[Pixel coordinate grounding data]
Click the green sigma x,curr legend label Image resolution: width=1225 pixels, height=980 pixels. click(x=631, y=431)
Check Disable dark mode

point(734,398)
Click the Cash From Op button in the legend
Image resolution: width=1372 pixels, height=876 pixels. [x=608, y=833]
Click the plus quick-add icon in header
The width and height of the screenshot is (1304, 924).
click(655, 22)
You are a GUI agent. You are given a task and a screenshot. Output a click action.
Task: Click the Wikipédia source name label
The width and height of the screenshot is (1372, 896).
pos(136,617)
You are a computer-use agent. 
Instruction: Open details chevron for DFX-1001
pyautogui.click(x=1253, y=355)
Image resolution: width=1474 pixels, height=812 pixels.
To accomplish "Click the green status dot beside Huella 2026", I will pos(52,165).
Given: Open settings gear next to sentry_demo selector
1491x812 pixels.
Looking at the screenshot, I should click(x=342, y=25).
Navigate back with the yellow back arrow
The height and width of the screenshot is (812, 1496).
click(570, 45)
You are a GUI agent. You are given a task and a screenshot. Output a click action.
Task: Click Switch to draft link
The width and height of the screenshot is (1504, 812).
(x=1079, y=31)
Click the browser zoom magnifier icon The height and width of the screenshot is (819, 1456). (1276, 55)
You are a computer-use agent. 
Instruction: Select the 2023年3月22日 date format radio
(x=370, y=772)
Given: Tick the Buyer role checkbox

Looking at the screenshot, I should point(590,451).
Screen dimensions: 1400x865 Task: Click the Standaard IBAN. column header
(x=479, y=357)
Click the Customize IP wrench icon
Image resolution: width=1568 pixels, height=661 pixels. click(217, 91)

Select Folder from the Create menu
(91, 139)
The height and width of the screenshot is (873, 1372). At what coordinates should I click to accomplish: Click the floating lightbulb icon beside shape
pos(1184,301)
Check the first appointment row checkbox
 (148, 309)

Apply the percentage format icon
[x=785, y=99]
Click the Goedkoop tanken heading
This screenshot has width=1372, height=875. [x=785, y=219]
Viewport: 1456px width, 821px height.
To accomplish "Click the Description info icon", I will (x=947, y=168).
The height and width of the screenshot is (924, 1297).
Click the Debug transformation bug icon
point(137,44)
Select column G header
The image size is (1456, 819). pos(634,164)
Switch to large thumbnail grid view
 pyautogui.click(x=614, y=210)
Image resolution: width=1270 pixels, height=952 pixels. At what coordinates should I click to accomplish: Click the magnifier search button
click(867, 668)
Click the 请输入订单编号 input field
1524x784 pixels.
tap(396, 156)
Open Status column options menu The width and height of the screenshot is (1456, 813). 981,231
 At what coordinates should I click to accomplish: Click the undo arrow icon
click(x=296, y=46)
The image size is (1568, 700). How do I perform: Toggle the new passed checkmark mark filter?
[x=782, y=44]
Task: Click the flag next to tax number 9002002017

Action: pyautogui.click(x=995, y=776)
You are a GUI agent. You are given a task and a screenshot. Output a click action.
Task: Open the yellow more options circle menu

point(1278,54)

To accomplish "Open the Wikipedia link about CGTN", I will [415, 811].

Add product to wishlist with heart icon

= PROMPT =
Work through the data and report how many of its lines hold the word "will", giving only the figure.

= WRITTEN SOLUTION =
3